- Try it
Transcribe each line of the material with no alterations.

- Data excerpts
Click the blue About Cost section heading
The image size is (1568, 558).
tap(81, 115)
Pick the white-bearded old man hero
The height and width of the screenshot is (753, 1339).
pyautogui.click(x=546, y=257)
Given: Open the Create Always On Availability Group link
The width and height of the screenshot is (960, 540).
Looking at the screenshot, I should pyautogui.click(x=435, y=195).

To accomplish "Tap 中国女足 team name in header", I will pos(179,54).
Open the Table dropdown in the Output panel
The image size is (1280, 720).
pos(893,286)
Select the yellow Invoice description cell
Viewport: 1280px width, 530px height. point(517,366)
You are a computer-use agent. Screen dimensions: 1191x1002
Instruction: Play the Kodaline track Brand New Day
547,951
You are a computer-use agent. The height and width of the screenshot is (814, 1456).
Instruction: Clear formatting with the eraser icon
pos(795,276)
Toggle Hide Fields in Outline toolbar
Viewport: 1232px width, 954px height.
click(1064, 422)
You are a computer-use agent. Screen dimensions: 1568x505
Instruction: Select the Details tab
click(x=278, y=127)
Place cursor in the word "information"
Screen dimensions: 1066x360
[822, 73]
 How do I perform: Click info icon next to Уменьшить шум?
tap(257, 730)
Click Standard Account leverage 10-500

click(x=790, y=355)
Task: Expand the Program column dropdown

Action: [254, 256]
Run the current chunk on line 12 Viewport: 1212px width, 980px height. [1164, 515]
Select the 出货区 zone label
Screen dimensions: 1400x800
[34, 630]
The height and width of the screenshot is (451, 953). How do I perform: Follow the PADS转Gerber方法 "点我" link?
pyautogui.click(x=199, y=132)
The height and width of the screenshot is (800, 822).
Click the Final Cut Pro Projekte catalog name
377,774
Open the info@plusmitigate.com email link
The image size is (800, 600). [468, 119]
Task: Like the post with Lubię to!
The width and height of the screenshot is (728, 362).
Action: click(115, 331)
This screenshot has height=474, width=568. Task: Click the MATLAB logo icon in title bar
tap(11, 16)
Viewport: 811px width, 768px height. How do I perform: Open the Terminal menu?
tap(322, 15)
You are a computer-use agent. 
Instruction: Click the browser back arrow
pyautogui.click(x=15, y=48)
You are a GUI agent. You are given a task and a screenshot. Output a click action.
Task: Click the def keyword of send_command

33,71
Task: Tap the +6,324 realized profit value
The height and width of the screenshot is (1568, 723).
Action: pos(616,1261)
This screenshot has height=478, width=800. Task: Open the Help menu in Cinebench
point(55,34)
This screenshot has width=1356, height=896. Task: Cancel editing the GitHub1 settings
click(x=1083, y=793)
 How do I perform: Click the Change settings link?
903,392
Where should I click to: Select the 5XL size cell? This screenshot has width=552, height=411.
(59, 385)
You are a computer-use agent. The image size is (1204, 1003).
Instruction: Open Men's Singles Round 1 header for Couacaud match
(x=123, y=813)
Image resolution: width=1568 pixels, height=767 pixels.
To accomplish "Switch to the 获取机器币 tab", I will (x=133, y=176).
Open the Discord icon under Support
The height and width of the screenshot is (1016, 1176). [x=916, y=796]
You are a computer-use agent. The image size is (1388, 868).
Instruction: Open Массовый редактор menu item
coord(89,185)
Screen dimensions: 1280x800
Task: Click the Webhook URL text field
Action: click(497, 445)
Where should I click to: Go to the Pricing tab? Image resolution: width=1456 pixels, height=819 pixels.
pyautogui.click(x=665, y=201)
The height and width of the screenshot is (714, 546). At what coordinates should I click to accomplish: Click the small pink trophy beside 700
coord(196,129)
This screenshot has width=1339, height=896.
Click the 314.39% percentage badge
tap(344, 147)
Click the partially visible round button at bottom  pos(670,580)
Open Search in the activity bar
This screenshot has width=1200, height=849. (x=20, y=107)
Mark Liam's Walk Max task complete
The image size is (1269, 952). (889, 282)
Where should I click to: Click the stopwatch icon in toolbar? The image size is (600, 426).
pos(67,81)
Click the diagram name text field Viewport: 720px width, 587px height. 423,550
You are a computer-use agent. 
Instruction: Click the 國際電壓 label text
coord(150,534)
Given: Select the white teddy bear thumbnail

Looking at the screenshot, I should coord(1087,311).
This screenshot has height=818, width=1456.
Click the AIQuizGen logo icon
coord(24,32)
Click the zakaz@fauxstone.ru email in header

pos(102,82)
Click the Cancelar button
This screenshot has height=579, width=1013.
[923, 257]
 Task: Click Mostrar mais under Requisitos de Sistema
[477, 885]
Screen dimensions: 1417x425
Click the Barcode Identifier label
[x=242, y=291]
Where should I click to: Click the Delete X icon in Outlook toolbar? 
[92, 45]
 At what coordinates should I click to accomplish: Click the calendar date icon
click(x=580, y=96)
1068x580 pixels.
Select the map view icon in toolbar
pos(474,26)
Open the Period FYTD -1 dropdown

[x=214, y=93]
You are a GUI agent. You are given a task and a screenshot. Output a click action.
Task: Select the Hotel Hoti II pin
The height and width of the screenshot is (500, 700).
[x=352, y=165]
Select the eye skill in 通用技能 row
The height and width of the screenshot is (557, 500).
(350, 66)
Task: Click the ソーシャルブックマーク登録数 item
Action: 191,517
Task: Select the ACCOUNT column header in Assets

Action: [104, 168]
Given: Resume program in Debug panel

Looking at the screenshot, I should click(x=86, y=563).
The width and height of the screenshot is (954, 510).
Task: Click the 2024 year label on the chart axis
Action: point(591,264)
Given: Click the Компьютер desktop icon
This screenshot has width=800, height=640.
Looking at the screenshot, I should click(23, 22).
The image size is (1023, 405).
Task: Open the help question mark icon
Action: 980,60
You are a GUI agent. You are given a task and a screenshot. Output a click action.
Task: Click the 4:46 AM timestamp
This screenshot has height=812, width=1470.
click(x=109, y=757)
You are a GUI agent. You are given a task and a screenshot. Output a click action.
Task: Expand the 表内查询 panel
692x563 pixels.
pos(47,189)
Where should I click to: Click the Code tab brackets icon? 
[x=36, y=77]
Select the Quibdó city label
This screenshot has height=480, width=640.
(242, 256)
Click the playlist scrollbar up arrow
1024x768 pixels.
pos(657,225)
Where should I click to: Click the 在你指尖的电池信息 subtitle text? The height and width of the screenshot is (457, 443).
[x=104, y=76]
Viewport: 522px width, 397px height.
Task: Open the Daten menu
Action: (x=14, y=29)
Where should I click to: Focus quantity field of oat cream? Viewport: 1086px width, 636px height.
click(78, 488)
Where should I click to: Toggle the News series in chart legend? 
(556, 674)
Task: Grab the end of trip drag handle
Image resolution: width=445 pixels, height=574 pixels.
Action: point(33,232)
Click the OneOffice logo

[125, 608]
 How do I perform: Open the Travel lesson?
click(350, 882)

- Result of the task
Click the blue About Cost section heading
The image size is (1568, 558).
tap(81, 115)
Pick the white-bearded old man hero
The height and width of the screenshot is (753, 1339).
pyautogui.click(x=546, y=257)
Given: Open the Create Always On Availability Group link
The width and height of the screenshot is (960, 540).
Looking at the screenshot, I should pyautogui.click(x=435, y=195).

To accomplish "Tap 中国女足 team name in header", I will pos(179,54).
Open the Table dropdown in the Output panel
The image size is (1280, 720).
pos(893,286)
Select the yellow Invoice description cell
Viewport: 1280px width, 530px height. point(517,366)
You are a computer-use agent. Screen dimensions: 1191x1002
Instruction: Play the Kodaline track Brand New Day
547,951
You are a computer-use agent. The height and width of the screenshot is (814, 1456).
Instruction: Clear formatting with the eraser icon
pos(795,276)
Toggle Hide Fields in Outline toolbar
Viewport: 1232px width, 954px height.
click(1064, 422)
You are a computer-use agent. Screen dimensions: 1568x505
Instruction: Select the Details tab
click(x=278, y=127)
Place cursor in the word "information"
Screen dimensions: 1066x360
[822, 73]
 How do I perform: Click info icon next to Уменьшить шум?
tap(257, 730)
Click Standard Account leverage 10-500

click(x=790, y=355)
Task: Expand the Program column dropdown

Action: [254, 256]
Run the current chunk on line 12 Viewport: 1212px width, 980px height. [1164, 515]
Select the 出货区 zone label
Screen dimensions: 1400x800
[34, 630]
The height and width of the screenshot is (451, 953). How do I perform: Follow the PADS转Gerber方法 "点我" link?
pyautogui.click(x=199, y=132)
The height and width of the screenshot is (800, 822).
Click the Final Cut Pro Projekte catalog name
377,774
Open the info@plusmitigate.com email link
The image size is (800, 600). [468, 119]
Task: Like the post with Lubię to!
The width and height of the screenshot is (728, 362).
Action: click(115, 331)
This screenshot has height=474, width=568. Task: Click the MATLAB logo icon in title bar
tap(11, 16)
Viewport: 811px width, 768px height. How do I perform: Open the Terminal menu?
tap(322, 15)
You are a computer-use agent. 
Instruction: Click the browser back arrow
pyautogui.click(x=15, y=48)
You are a GUI agent. You are given a task and a screenshot. Output a click action.
Task: Click the def keyword of send_command

33,71
Task: Tap the +6,324 realized profit value
The height and width of the screenshot is (1568, 723).
Action: pos(616,1261)
This screenshot has height=478, width=800. Task: Open the Help menu in Cinebench
point(55,34)
This screenshot has width=1356, height=896. Task: Cancel editing the GitHub1 settings
click(x=1083, y=793)
 How do I perform: Click the Change settings link?
903,392
Where should I click to: Select the 5XL size cell? This screenshot has width=552, height=411.
(59, 385)
You are a computer-use agent. The image size is (1204, 1003).
Instruction: Open Men's Singles Round 1 header for Couacaud match
(x=123, y=813)
Image resolution: width=1568 pixels, height=767 pixels.
To accomplish "Switch to the 获取机器币 tab", I will (x=133, y=176).
Open the Discord icon under Support
The height and width of the screenshot is (1016, 1176). [x=916, y=796]
You are a computer-use agent. The image size is (1388, 868).
Instruction: Open Массовый редактор menu item
coord(89,185)
Screen dimensions: 1280x800
Task: Click the Webhook URL text field
Action: click(497, 445)
Where should I click to: Go to the Pricing tab? Image resolution: width=1456 pixels, height=819 pixels.
pyautogui.click(x=665, y=201)
The height and width of the screenshot is (714, 546). At what coordinates should I click to accomplish: Click the small pink trophy beside 700
coord(196,129)
This screenshot has width=1339, height=896.
Click the 314.39% percentage badge
tap(344, 147)
Click the partially visible round button at bottom  pos(670,580)
Open Search in the activity bar
This screenshot has width=1200, height=849. (x=20, y=107)
Mark Liam's Walk Max task complete
The image size is (1269, 952). (889, 282)
Where should I click to: Click the stopwatch icon in toolbar? The image size is (600, 426).
pos(67,81)
Click the diagram name text field Viewport: 720px width, 587px height. 423,550
You are a computer-use agent. 
Instruction: Click the 國際電壓 label text
coord(150,534)
Given: Select the white teddy bear thumbnail

Looking at the screenshot, I should coord(1087,311).
This screenshot has height=818, width=1456.
Click the AIQuizGen logo icon
coord(24,32)
Click the zakaz@fauxstone.ru email in header

pos(102,82)
Click the Cancelar button
This screenshot has height=579, width=1013.
[923, 257]
 Task: Click Mostrar mais under Requisitos de Sistema
[477, 885]
Screen dimensions: 1417x425
Click the Barcode Identifier label
[x=242, y=291]
Where should I click to: Click the Delete X icon in Outlook toolbar? 
[92, 45]
 At what coordinates should I click to accomplish: Click the calendar date icon
click(x=580, y=96)
1068x580 pixels.
Select the map view icon in toolbar
pos(474,26)
Open the Period FYTD -1 dropdown

[x=214, y=93]
You are a GUI agent. You are given a task and a screenshot. Output a click action.
Task: Select the Hotel Hoti II pin
The height and width of the screenshot is (500, 700).
[x=352, y=165]
Select the eye skill in 通用技能 row
The height and width of the screenshot is (557, 500).
(350, 66)
Task: Click the ソーシャルブックマーク登録数 item
Action: 191,517
Task: Select the ACCOUNT column header in Assets

Action: [104, 168]
Given: Resume program in Debug panel

Looking at the screenshot, I should click(x=86, y=563).
The width and height of the screenshot is (954, 510).
Task: Click the 2024 year label on the chart axis
Action: point(591,264)
Given: Click the Компьютер desktop icon
This screenshot has width=800, height=640.
Looking at the screenshot, I should click(23, 22).
The image size is (1023, 405).
Task: Open the help question mark icon
Action: 980,60
You are a GUI agent. You are given a task and a screenshot. Output a click action.
Task: Click the 4:46 AM timestamp
This screenshot has height=812, width=1470.
click(x=109, y=757)
You are a GUI agent. You are given a task and a screenshot. Output a click action.
Task: Expand the 表内查询 panel
692x563 pixels.
pos(47,189)
Where should I click to: Click the Code tab brackets icon? 
[x=36, y=77]
Select the Quibdó city label
This screenshot has height=480, width=640.
(242, 256)
Click the playlist scrollbar up arrow
1024x768 pixels.
pos(657,225)
Where should I click to: Click the 在你指尖的电池信息 subtitle text? The height and width of the screenshot is (457, 443).
[x=104, y=76]
Viewport: 522px width, 397px height.
Task: Open the Daten menu
Action: (x=14, y=29)
Where should I click to: Focus quantity field of oat cream? Viewport: 1086px width, 636px height.
click(78, 488)
Where should I click to: Toggle the News series in chart legend? 
(556, 674)
Task: Grab the end of trip drag handle
Image resolution: width=445 pixels, height=574 pixels.
Action: point(33,232)
Click the OneOffice logo

[125, 608]
 How do I perform: Open the Travel lesson?
click(350, 882)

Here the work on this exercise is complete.